Given records Block Start
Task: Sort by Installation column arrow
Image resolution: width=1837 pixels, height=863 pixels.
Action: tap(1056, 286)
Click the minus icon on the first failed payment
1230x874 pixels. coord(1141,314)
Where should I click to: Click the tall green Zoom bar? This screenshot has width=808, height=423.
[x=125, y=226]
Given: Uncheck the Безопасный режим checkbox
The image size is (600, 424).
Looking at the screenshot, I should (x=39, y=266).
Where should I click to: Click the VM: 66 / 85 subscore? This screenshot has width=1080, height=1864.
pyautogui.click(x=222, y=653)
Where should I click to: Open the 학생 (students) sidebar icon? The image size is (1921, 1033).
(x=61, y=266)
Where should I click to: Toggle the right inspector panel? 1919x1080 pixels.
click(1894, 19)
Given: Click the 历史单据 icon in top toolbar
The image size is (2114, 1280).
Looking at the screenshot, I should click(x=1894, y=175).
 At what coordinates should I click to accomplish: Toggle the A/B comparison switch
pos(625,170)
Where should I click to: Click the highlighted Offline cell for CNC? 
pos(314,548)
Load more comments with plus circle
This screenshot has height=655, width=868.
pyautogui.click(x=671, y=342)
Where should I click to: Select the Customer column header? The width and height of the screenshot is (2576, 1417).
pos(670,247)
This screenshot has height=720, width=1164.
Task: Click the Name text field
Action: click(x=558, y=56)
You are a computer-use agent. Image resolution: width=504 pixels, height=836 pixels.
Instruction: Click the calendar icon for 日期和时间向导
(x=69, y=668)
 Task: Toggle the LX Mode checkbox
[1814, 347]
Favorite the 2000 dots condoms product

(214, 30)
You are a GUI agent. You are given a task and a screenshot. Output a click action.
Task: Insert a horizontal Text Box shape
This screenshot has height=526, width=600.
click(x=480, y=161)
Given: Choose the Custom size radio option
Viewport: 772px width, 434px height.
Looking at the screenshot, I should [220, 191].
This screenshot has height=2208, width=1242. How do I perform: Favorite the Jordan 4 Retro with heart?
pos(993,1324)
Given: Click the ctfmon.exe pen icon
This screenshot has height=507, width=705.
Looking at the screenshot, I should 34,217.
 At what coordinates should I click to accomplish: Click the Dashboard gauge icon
Given records Block End
Copy each line of the data above that holds "agent".

## [Exercise output]
You are a computer-use agent. Image resolution: width=504 pixels, height=836 pixels.
You are a GUI agent. You are given a task and a screenshot. Output a click action.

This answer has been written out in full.